0.aggregare
val z = sc.parallelize(List(1,2,3,4,5,6), 2)
/*//把一个序列分成两个切片。这地反我有些不明白,parallelize的第二个参数是把一个序列分成RDD的切片的个数。这里是2.*/
def myfunc(index: Int, iter: Iterator[(Int)]) : Iterator[String] = {
iter.toList.map(x => "[partID:" + index + ", val: " + x + "]").iterator
}
z.mapPartitionsWithIndex(myfunc).collect
res28: Array[String] = Array([partID:0, val: 1], [partID:0, val: 2], [partID:0, val: 3], [partID:1, val: 4], [partID:1, val: 5], [partID:1, val: 6])

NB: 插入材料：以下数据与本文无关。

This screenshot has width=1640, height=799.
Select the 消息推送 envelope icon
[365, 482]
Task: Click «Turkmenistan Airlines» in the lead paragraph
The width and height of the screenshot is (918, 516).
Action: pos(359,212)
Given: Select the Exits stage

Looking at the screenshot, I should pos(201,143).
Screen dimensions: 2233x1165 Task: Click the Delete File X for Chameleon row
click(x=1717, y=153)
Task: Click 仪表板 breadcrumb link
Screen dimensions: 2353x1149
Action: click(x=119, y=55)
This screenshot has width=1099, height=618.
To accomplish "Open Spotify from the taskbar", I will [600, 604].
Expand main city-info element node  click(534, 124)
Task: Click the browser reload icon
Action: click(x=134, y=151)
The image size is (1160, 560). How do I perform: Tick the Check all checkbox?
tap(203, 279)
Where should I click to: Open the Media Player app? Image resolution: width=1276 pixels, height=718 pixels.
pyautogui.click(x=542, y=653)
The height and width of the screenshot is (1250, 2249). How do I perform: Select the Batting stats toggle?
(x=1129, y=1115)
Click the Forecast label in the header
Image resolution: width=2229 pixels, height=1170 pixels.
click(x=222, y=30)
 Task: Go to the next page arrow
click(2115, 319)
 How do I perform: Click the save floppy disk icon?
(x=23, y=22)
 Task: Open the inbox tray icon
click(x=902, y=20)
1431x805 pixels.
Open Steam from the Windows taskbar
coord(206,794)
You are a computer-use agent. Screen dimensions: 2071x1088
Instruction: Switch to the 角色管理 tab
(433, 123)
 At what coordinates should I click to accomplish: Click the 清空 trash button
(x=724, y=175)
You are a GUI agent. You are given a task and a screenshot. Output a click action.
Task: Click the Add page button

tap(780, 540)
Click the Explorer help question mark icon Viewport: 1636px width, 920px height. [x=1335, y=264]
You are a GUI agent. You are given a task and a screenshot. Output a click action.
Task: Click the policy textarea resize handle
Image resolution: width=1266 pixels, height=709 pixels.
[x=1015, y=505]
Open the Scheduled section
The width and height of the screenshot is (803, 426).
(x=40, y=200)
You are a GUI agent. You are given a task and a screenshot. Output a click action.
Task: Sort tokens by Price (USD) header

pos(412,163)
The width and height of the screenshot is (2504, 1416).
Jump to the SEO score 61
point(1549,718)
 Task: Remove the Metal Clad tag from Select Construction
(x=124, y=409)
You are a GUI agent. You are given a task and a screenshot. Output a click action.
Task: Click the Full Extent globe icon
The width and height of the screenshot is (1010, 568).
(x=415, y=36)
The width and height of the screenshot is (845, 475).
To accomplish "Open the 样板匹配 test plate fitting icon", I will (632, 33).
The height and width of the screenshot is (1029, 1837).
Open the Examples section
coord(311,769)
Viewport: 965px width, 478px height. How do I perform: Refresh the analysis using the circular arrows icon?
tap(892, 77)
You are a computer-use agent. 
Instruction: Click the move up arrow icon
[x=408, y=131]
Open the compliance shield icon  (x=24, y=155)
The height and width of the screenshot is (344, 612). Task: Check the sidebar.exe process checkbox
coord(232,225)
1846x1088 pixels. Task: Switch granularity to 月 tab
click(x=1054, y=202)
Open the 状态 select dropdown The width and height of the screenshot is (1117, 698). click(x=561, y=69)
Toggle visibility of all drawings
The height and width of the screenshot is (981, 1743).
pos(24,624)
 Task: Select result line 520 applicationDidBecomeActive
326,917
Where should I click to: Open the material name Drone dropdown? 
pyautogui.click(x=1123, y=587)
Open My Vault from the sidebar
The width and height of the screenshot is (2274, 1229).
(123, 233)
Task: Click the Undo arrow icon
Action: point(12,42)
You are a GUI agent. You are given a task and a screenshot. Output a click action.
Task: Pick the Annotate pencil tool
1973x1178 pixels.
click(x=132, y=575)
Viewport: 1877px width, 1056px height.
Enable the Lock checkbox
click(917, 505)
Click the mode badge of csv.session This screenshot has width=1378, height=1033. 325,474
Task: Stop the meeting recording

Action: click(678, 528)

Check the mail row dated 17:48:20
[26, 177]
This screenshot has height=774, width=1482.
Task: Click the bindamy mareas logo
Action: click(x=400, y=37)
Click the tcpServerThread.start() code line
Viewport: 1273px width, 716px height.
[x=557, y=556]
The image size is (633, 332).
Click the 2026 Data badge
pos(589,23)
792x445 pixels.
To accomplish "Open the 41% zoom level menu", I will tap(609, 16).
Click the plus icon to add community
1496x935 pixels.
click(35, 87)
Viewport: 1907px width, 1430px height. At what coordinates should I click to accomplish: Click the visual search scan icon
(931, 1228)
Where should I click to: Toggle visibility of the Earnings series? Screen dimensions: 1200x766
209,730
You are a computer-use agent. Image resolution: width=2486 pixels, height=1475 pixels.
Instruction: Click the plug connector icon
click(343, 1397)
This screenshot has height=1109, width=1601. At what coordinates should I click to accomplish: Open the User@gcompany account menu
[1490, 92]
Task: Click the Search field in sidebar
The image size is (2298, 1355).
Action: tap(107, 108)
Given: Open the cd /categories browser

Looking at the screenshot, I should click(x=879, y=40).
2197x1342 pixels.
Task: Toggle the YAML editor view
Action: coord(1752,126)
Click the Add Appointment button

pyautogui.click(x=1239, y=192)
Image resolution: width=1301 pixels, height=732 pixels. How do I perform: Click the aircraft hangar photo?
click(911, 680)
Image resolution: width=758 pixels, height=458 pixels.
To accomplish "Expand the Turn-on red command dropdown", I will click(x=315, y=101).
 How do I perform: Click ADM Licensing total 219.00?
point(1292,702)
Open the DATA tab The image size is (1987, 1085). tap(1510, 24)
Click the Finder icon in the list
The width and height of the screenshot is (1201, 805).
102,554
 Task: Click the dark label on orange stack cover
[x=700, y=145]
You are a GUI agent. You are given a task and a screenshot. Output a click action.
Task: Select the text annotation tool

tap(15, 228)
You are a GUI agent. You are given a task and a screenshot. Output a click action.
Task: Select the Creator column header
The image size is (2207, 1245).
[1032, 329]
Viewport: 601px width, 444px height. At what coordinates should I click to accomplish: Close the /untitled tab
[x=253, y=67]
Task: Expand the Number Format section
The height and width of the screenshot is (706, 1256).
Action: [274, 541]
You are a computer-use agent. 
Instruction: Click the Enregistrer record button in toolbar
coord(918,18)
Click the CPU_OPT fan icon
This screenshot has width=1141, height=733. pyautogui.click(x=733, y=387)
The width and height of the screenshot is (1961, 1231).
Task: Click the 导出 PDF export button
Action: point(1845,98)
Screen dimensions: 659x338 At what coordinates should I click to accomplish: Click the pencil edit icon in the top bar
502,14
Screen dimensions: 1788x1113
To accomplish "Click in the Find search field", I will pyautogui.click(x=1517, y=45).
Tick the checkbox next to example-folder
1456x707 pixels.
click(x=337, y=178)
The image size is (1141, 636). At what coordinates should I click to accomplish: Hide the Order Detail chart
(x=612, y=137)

z.aggregate(0)(math.max(_, _), _ + _)
res40: Int = 9
// This example returns 16 since the initial value is 5
// reduce of partition 0 will be max(5, 1, 2, 3) = 5
// reduce of partition 1 will be max(5, 4, 5, 6) = 6
// final reduce across partitions will be 5 + 5 + 6 = 16
// note the final reduce include the initial value
z.aggregate(5)(math.max(_, _), _ + _)
res29: Int = 16
val z = sc.parallelize(List("a","b","c","d","e","f"),2)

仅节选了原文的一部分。